Lors des Réunions de printemps du Fonds monétaire international (FMI) et du Groupe de la Banque mondiale à Washington, le gouverneur de la Banque de la République d’Haïti (BRH), Ronald Gabriel, a souligné la nécessité d’adapter les ressources internationales aux besoins des pays les plus vulnérables.
Cette intervention s’est déroulée dans un contexte marqué par la hausse des prix des produits pétroliers et alimentaires, ainsi que par la réduction de l’aide internationale et le durcissement des politiques migratoires. Ces facteurs aggravent la situation des économies fragiles, dont Haïti fait partie.

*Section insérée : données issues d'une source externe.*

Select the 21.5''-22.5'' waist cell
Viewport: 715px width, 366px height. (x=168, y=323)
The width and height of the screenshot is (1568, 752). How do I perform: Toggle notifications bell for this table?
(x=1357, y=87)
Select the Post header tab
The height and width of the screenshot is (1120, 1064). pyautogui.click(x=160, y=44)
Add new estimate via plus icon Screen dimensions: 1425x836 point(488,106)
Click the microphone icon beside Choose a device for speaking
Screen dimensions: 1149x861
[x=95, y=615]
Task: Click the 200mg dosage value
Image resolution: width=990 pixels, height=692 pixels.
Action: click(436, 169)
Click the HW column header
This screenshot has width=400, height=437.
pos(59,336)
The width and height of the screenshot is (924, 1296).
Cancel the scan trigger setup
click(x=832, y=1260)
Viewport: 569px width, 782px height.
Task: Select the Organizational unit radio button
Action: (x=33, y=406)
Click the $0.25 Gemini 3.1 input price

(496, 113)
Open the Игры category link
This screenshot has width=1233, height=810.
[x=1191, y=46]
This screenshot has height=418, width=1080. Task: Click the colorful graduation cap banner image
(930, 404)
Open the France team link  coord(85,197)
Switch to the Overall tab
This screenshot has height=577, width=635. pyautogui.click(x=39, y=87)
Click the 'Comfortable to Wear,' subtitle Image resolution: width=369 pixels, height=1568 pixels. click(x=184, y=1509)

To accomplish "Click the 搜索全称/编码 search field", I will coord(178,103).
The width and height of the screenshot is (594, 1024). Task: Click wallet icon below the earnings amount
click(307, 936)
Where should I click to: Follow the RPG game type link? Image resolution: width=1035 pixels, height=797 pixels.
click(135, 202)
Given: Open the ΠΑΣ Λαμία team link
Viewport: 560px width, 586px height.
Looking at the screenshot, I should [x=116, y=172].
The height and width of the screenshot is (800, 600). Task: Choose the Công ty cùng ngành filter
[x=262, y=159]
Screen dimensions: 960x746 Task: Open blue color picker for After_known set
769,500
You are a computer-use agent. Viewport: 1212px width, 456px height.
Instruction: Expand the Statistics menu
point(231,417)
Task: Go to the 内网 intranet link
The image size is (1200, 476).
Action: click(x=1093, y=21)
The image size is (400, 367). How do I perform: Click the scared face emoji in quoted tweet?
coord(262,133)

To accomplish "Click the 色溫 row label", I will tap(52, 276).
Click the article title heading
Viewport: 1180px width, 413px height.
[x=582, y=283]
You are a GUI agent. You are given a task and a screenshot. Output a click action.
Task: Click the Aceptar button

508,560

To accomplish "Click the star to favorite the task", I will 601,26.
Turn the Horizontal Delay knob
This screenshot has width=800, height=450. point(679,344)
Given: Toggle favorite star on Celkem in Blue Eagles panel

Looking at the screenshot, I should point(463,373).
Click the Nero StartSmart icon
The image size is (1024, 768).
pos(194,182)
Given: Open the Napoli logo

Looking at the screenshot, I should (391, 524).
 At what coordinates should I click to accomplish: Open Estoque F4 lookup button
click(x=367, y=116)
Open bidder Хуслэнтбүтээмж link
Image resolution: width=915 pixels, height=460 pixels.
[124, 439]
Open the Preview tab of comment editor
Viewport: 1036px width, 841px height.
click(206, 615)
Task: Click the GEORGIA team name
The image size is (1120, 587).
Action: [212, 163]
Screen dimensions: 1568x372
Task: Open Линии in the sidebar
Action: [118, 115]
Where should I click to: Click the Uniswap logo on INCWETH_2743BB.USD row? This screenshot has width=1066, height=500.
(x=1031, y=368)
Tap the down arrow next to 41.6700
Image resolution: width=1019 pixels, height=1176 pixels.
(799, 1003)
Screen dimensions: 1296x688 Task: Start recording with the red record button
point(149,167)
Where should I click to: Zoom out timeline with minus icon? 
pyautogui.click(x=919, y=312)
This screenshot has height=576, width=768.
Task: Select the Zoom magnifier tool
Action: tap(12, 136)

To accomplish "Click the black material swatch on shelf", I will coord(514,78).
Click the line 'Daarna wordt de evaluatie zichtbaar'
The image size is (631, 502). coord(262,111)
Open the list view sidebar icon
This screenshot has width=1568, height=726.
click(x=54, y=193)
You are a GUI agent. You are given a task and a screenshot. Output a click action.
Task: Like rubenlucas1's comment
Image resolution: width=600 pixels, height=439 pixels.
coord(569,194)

Ronald Gabriel a insisté sur l’urgence d’agir pour les pays en situation de conflit ou de crise prolongée. Il a appelé à une meilleure représentation des pays vulnérables dans les instances de décision internationales et à une accélération des discussions sur l’accès aux ressources financières.
Selon lui, les mécanismes actuels ne répondent pas efficacement aux défis des économies fragiles, notamment en matière de finances publiques et de conditions de vie.
Le gouverneur haïtien a également évoqué les effets cumulés des chocs économiques sur Haïti, une économie déjà confrontée à des difficultés structurelles. Il a plaidé pour des mesures concrètes de la part de la communauté internationale, notamment une meilleure répartition des ressources du FMI. Ces propos ont été tenus lors de la réunion ministérielle du G24 organisée le 14 avril.
Les autorités haïtiennes estiment que les mécanismes actuels doivent évoluer pour répondre plus efficacement aux défis des économies fragiles. Cette intervention s’inscrit dans le cadre des efforts visant à renforcer la résilience des pays les plus touchés par les crises économiques et sociales.